Text and element pointing records
++++

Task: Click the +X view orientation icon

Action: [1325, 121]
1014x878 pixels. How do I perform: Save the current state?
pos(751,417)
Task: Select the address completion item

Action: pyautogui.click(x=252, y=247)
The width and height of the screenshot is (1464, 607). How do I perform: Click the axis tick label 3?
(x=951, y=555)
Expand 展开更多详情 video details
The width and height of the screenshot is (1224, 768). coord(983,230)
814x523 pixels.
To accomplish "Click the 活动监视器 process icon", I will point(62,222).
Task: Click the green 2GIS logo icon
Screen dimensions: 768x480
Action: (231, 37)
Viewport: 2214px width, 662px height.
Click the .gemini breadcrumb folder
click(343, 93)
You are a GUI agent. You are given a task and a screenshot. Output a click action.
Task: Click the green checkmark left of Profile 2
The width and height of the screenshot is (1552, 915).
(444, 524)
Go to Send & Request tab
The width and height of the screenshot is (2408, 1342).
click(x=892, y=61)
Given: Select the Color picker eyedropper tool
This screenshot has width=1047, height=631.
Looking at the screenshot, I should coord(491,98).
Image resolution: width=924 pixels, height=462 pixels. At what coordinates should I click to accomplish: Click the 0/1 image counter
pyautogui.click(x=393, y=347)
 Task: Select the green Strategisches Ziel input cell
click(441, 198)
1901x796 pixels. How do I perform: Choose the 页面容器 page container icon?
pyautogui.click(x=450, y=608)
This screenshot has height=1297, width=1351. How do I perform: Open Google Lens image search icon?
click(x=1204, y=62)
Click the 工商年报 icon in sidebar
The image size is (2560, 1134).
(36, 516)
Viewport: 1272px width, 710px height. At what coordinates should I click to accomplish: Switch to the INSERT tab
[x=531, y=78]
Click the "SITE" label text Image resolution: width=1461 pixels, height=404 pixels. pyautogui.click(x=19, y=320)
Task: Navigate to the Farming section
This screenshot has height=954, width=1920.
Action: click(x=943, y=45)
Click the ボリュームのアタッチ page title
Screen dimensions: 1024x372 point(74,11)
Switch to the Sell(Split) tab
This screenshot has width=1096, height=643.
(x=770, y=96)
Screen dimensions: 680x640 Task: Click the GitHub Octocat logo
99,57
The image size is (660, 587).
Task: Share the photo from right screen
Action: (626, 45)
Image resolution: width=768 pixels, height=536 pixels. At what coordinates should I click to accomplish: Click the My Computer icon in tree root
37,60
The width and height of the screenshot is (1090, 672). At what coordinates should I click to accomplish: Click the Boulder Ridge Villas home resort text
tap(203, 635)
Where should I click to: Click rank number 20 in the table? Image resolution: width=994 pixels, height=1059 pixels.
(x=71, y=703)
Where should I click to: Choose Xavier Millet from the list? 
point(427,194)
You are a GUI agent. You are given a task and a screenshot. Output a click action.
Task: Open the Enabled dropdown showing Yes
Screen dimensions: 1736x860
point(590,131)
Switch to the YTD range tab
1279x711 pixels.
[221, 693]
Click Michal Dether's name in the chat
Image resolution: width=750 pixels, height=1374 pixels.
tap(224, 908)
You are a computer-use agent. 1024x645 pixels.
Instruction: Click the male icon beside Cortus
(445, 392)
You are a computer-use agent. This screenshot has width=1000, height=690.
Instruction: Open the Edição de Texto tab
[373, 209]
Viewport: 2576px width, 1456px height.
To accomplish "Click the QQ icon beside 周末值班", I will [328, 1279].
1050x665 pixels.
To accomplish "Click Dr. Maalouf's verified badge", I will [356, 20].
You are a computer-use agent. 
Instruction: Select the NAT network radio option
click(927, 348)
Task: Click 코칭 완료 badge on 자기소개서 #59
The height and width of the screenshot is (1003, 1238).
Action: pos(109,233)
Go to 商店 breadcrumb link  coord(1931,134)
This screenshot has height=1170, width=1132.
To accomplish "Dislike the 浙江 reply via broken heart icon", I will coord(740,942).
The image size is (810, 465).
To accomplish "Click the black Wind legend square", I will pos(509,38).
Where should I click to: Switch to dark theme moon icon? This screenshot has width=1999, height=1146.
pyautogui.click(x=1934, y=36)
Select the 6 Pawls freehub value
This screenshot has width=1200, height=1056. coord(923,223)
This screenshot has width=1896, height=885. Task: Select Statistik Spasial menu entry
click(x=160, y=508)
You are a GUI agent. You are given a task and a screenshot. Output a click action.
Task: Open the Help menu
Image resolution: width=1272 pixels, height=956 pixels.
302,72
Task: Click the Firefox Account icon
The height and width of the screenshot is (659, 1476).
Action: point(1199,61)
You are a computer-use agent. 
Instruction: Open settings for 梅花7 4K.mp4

++++

[WRITTEN INSTRUCTION]: Which lines of the records contain the word "will"? Pull out every one of them.

[ANSWER IN FULL]:
To accomplish "Click the 活动监视器 process icon", I will point(62,222).
To accomplish "Click the QQ icon beside 周末值班", I will [328, 1279].
To accomplish "Click Dr. Maalouf's verified badge", I will [356, 20].
To accomplish "Dislike the 浙江 reply via broken heart icon", I will coord(740,942).
To accomplish "Click the black Wind legend square", I will pos(509,38).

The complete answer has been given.